■ **What you need to do**:
Return all of the material exactly; no line may be dropped.
BEGIN
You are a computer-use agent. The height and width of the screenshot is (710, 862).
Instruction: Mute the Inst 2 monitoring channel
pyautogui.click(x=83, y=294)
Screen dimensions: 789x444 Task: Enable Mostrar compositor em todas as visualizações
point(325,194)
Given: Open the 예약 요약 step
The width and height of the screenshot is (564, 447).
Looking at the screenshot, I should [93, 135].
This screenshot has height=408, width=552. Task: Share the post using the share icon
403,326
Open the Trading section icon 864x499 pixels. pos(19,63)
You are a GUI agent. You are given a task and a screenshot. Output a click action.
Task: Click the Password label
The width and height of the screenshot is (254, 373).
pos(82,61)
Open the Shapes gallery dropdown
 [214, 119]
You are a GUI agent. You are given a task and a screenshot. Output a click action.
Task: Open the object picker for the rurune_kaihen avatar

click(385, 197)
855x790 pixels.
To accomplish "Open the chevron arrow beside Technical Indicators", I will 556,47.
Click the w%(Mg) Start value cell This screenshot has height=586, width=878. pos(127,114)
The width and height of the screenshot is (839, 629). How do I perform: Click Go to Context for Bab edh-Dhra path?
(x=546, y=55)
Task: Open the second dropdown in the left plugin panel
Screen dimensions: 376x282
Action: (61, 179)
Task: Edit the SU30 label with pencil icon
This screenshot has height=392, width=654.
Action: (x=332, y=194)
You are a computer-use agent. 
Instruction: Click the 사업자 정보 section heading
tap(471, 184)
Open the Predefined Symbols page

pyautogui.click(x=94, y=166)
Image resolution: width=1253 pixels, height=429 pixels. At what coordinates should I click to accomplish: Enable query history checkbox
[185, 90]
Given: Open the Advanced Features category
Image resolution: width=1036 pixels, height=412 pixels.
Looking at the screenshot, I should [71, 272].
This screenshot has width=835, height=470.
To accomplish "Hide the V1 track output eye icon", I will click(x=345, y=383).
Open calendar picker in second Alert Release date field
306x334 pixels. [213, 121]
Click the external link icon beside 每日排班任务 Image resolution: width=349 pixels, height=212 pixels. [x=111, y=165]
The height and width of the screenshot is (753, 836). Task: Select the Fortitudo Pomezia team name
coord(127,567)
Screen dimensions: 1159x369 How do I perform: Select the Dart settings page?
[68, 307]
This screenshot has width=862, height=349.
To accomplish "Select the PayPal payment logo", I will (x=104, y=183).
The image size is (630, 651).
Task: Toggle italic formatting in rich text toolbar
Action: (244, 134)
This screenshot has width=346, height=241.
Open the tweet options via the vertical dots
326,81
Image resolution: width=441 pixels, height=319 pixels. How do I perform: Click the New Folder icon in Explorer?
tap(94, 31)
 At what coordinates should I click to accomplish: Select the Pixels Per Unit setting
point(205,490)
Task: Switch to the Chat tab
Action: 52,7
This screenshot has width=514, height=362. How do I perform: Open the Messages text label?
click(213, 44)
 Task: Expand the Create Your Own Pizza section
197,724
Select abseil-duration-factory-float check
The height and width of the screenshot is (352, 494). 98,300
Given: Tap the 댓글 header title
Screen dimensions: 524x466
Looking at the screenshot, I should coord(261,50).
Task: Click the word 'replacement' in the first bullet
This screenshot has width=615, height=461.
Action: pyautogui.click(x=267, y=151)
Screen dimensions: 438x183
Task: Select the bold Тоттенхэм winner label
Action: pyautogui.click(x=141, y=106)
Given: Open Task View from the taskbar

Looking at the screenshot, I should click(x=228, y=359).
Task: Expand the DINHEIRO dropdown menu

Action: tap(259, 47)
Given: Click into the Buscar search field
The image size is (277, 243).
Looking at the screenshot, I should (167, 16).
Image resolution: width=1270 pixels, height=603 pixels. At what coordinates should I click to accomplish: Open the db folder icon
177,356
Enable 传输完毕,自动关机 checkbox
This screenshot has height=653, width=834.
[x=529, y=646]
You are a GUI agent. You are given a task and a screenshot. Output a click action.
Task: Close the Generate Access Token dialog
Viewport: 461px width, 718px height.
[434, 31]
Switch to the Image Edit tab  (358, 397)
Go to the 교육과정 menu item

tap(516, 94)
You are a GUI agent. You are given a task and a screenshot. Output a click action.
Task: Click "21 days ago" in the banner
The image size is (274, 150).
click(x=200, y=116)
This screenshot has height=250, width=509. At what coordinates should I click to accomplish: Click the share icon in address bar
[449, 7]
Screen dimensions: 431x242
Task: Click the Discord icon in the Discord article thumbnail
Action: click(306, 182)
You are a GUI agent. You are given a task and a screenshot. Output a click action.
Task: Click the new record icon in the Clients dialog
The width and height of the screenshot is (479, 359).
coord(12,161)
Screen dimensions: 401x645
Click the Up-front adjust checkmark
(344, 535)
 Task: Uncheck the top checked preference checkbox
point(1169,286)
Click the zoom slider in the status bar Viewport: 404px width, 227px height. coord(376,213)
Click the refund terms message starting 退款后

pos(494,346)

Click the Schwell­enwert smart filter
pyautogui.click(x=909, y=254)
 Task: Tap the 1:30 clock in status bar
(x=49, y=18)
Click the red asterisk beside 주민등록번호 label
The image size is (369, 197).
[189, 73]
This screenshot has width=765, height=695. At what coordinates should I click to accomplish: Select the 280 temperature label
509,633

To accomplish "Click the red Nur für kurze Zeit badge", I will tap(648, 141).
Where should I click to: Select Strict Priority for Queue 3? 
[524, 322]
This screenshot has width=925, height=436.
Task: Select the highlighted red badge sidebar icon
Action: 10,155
END
■ **Completed task**:
You are a computer-use agent. The height and width of the screenshot is (710, 862).
Instruction: Mute the Inst 2 monitoring channel
pyautogui.click(x=83, y=294)
Screen dimensions: 789x444 Task: Enable Mostrar compositor em todas as visualizações
point(325,194)
Given: Open the 예약 요약 step
The width and height of the screenshot is (564, 447).
Looking at the screenshot, I should [93, 135].
This screenshot has height=408, width=552. Task: Share the post using the share icon
403,326
Open the Trading section icon 864x499 pixels. pos(19,63)
You are a GUI agent. You are given a task and a screenshot. Output a click action.
Task: Click the Password label
The width and height of the screenshot is (254, 373).
pos(82,61)
Open the Shapes gallery dropdown
 [214, 119]
You are a GUI agent. You are given a task and a screenshot. Output a click action.
Task: Open the object picker for the rurune_kaihen avatar

click(385, 197)
855x790 pixels.
To accomplish "Open the chevron arrow beside Technical Indicators", I will 556,47.
Click the w%(Mg) Start value cell This screenshot has height=586, width=878. pos(127,114)
The width and height of the screenshot is (839, 629). How do I perform: Click Go to Context for Bab edh-Dhra path?
(x=546, y=55)
Task: Open the second dropdown in the left plugin panel
Screen dimensions: 376x282
Action: (61, 179)
Task: Edit the SU30 label with pencil icon
This screenshot has height=392, width=654.
Action: (x=332, y=194)
You are a computer-use agent. 
Instruction: Click the 사업자 정보 section heading
tap(471, 184)
Open the Predefined Symbols page

pyautogui.click(x=94, y=166)
Image resolution: width=1253 pixels, height=429 pixels. At what coordinates should I click to accomplish: Enable query history checkbox
[185, 90]
Given: Open the Advanced Features category
Image resolution: width=1036 pixels, height=412 pixels.
Looking at the screenshot, I should [71, 272].
This screenshot has width=835, height=470.
To accomplish "Hide the V1 track output eye icon", I will click(x=345, y=383).
Open calendar picker in second Alert Release date field
306x334 pixels. [213, 121]
Click the external link icon beside 每日排班任务 Image resolution: width=349 pixels, height=212 pixels. [x=111, y=165]
The height and width of the screenshot is (753, 836). Task: Select the Fortitudo Pomezia team name
coord(127,567)
Screen dimensions: 1159x369 How do I perform: Select the Dart settings page?
[68, 307]
This screenshot has width=862, height=349.
To accomplish "Select the PayPal payment logo", I will (x=104, y=183).
The image size is (630, 651).
Task: Toggle italic formatting in rich text toolbar
Action: (244, 134)
This screenshot has width=346, height=241.
Open the tweet options via the vertical dots
326,81
Image resolution: width=441 pixels, height=319 pixels. How do I perform: Click the New Folder icon in Explorer?
tap(94, 31)
 At what coordinates should I click to accomplish: Select the Pixels Per Unit setting
point(205,490)
Task: Switch to the Chat tab
Action: 52,7
This screenshot has width=514, height=362. How do I perform: Open the Messages text label?
click(213, 44)
 Task: Expand the Create Your Own Pizza section
197,724
Select abseil-duration-factory-float check
The height and width of the screenshot is (352, 494). 98,300
Given: Tap the 댓글 header title
Screen dimensions: 524x466
Looking at the screenshot, I should coord(261,50).
Task: Click the word 'replacement' in the first bullet
This screenshot has width=615, height=461.
Action: pyautogui.click(x=267, y=151)
Screen dimensions: 438x183
Task: Select the bold Тоттенхэм winner label
Action: pyautogui.click(x=141, y=106)
Given: Open Task View from the taskbar

Looking at the screenshot, I should click(x=228, y=359).
Task: Expand the DINHEIRO dropdown menu

Action: tap(259, 47)
Given: Click into the Buscar search field
The image size is (277, 243).
Looking at the screenshot, I should (167, 16).
Image resolution: width=1270 pixels, height=603 pixels. At what coordinates should I click to accomplish: Open the db folder icon
177,356
Enable 传输完毕,自动关机 checkbox
This screenshot has height=653, width=834.
[x=529, y=646]
You are a GUI agent. You are given a task and a screenshot. Output a click action.
Task: Close the Generate Access Token dialog
Viewport: 461px width, 718px height.
[434, 31]
Switch to the Image Edit tab  (358, 397)
Go to the 교육과정 menu item

tap(516, 94)
You are a GUI agent. You are given a task and a screenshot. Output a click action.
Task: Click "21 days ago" in the banner
The image size is (274, 150).
click(x=200, y=116)
This screenshot has height=250, width=509. At what coordinates should I click to accomplish: Click the share icon in address bar
[449, 7]
Screen dimensions: 431x242
Task: Click the Discord icon in the Discord article thumbnail
Action: click(306, 182)
You are a GUI agent. You are given a task and a screenshot. Output a click action.
Task: Click the new record icon in the Clients dialog
The width and height of the screenshot is (479, 359).
coord(12,161)
Screen dimensions: 401x645
Click the Up-front adjust checkmark
(344, 535)
 Task: Uncheck the top checked preference checkbox
point(1169,286)
Click the zoom slider in the status bar Viewport: 404px width, 227px height. coord(376,213)
Click the refund terms message starting 退款后

pos(494,346)

Click the Schwell­enwert smart filter
pyautogui.click(x=909, y=254)
 Task: Tap the 1:30 clock in status bar
(x=49, y=18)
Click the red asterisk beside 주민등록번호 label
The image size is (369, 197).
[189, 73]
This screenshot has width=765, height=695. At what coordinates should I click to accomplish: Select the 280 temperature label
509,633

To accomplish "Click the red Nur für kurze Zeit badge", I will tap(648, 141).
Where should I click to: Select Strict Priority for Queue 3? 
[524, 322]
This screenshot has width=925, height=436.
Task: Select the highlighted red badge sidebar icon
Action: 10,155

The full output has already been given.